▶ **SHORT PROBLEM**:
Convert the lines of the listing between the line containing "Select the fit page to window icon" and the line containing "pos(32,217)", inclusive, into a Markdown table with the columns Row and Text. Number each line and omit any blank lines.

BEGIN SUPPLIED RECORDS

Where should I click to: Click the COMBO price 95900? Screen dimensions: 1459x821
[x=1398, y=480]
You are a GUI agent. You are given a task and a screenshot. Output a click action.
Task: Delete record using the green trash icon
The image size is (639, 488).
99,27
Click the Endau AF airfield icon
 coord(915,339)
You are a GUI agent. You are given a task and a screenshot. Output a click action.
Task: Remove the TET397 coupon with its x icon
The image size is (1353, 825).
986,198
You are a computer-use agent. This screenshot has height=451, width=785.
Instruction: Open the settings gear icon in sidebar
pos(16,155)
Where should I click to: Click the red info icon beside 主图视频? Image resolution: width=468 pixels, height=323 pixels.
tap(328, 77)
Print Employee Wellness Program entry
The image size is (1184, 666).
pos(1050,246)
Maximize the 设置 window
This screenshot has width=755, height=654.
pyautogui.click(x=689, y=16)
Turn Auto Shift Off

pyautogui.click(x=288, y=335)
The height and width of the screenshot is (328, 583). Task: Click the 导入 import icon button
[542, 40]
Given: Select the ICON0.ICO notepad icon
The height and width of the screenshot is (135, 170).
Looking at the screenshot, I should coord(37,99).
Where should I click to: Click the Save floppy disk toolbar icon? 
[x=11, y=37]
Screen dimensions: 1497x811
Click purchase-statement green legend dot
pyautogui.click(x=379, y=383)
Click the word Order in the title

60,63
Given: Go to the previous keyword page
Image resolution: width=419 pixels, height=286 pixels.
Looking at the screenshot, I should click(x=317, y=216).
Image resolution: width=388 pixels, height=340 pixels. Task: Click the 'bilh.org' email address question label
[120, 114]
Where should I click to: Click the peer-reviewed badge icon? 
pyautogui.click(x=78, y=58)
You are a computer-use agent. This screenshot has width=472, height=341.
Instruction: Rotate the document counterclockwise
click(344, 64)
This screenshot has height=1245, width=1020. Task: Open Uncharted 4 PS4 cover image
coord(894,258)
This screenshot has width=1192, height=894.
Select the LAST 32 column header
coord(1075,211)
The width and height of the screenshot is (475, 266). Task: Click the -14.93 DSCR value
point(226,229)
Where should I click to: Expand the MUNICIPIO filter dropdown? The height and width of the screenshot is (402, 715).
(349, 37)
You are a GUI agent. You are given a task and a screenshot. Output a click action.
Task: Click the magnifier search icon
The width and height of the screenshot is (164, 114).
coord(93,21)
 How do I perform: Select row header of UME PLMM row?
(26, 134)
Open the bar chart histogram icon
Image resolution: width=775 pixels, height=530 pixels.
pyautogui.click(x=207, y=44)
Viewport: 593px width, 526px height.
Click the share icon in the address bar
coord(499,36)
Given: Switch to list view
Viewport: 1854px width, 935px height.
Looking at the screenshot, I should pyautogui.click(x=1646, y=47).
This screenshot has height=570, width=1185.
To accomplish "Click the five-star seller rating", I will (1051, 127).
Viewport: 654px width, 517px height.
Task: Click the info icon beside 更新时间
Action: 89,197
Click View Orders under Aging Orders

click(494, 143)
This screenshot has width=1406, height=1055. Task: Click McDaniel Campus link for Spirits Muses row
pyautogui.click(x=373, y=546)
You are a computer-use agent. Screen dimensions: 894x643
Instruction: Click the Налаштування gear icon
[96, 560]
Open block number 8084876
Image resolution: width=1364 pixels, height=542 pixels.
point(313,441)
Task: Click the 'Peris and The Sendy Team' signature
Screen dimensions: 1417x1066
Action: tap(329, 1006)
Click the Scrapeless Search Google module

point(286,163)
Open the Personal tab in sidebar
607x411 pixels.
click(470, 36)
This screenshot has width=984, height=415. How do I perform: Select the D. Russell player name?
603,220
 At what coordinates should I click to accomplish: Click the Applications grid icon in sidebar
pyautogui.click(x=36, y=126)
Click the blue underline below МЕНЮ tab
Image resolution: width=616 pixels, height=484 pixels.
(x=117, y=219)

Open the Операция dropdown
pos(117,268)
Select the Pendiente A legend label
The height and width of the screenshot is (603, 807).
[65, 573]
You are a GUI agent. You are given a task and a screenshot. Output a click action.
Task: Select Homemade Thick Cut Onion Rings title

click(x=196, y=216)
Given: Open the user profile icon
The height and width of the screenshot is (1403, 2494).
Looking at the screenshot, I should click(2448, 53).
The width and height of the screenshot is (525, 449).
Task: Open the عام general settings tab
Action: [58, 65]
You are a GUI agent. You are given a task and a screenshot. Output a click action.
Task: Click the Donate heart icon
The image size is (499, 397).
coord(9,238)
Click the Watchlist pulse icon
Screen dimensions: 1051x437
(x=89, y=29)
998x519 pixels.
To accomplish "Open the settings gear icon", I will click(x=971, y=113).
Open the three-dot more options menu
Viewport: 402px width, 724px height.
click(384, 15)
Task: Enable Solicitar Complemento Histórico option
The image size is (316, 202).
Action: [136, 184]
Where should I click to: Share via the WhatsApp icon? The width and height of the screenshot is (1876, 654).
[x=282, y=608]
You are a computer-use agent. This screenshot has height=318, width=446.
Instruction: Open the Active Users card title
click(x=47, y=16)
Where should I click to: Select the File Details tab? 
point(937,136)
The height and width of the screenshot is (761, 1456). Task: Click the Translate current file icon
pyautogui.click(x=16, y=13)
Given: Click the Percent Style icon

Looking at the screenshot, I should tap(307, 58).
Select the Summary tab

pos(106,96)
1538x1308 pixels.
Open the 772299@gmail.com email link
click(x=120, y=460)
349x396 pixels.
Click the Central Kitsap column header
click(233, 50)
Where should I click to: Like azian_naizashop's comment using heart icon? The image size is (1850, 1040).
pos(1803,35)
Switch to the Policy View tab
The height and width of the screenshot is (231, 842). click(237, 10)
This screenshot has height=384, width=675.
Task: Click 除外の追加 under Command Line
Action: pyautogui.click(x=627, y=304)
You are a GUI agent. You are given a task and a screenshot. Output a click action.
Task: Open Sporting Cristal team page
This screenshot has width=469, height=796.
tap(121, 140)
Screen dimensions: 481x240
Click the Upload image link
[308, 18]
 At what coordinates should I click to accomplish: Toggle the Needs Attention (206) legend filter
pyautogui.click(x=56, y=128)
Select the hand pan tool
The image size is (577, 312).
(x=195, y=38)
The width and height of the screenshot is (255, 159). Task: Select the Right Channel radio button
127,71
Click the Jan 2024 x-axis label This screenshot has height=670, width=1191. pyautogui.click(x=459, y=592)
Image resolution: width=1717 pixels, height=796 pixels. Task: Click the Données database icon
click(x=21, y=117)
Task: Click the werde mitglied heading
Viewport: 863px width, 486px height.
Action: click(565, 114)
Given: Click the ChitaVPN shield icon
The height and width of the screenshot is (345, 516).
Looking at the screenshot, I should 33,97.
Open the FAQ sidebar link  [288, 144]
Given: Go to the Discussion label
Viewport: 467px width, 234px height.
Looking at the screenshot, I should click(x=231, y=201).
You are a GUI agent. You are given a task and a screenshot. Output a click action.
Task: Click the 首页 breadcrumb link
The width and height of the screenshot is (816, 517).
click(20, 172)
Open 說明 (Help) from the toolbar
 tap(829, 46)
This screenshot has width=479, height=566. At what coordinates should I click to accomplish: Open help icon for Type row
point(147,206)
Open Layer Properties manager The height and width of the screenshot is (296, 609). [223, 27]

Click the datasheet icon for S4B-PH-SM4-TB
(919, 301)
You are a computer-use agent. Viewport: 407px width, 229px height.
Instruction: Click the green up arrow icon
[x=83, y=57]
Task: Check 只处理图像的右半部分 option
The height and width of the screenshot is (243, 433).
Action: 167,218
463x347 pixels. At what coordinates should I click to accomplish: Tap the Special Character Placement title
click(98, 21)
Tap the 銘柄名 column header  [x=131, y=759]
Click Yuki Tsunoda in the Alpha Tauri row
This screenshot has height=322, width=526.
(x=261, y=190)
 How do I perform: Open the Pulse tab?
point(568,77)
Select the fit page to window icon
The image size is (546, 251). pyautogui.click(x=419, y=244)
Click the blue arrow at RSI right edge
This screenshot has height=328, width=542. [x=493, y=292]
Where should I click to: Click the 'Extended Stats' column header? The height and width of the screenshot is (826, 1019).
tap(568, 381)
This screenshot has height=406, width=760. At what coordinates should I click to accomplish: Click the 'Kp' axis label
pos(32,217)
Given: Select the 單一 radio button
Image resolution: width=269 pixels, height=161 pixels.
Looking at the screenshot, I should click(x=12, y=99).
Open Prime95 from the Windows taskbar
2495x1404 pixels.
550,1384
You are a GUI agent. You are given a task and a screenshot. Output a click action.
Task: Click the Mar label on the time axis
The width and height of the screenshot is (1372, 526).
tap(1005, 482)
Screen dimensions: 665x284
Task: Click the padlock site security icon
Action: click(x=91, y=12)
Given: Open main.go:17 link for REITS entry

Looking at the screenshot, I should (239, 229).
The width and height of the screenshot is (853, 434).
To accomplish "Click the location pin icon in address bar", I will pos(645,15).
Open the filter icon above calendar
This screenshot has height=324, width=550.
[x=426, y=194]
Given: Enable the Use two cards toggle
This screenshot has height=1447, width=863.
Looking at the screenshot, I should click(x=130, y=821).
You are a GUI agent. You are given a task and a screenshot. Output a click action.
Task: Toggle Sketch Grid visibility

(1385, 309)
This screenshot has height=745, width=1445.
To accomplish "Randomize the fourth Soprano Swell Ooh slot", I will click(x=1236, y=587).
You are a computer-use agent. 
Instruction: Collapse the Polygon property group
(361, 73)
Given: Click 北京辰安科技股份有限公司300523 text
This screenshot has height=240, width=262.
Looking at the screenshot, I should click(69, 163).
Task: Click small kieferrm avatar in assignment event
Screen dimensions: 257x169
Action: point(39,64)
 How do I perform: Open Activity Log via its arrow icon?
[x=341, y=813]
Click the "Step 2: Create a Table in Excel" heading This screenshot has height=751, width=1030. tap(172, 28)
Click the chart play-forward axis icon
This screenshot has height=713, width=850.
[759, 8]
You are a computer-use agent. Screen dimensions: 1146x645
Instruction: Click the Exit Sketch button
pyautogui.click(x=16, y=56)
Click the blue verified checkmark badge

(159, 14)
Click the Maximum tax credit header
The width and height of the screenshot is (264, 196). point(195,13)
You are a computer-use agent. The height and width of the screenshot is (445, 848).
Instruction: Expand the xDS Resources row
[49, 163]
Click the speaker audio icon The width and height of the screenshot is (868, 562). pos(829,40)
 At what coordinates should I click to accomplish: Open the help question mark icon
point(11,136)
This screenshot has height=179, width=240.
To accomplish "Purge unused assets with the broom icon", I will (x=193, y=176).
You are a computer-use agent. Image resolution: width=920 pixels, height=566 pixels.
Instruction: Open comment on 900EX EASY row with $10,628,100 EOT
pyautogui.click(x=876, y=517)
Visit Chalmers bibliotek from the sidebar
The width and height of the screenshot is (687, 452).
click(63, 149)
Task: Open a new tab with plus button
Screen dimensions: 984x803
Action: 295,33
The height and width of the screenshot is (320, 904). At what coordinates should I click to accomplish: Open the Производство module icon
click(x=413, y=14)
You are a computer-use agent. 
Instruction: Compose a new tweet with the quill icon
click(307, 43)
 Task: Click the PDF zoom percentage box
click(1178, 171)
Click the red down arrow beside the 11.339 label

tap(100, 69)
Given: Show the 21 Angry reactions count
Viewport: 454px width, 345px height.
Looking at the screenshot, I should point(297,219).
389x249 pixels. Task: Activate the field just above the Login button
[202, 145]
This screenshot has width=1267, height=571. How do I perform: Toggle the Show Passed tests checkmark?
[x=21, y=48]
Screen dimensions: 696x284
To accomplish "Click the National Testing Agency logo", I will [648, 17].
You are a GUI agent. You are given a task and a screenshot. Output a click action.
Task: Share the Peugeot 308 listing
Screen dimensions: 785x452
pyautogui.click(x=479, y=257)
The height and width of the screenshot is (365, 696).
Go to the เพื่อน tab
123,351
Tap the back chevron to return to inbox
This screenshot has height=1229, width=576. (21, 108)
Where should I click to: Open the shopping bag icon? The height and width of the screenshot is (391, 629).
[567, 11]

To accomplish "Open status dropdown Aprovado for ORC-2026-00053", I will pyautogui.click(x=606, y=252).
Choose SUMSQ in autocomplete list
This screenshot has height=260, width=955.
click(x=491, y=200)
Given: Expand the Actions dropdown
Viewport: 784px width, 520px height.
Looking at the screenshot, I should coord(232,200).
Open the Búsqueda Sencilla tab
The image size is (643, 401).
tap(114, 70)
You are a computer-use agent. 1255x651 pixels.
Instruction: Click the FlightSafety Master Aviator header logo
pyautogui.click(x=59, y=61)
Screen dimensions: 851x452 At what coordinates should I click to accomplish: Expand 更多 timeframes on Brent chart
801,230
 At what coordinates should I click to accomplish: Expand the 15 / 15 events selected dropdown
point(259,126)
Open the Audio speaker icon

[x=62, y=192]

END SUPPLIED RECORDS

▶ **RESPONSE**:
| Row | Text |
|---|---|
| 1 | Select the fit page to window icon |
| 2 | The image size is (546, 251). pyautogui.click(x=419, y=244) |
| 3 | Click the blue arrow at RSI right edge |
| 4 | This screenshot has height=328, width=542. [x=493, y=292] |
| 5 | Where should I click to: Click the 'Extended Stats' column header? The height and width of the screenshot is (826, 1019). |
| 6 | tap(568, 381) |
| 7 | This screenshot has height=406, width=760. At what coordinates should I click to accomplish: Click the 'Kp' axis label |
| 8 | pos(32,217) |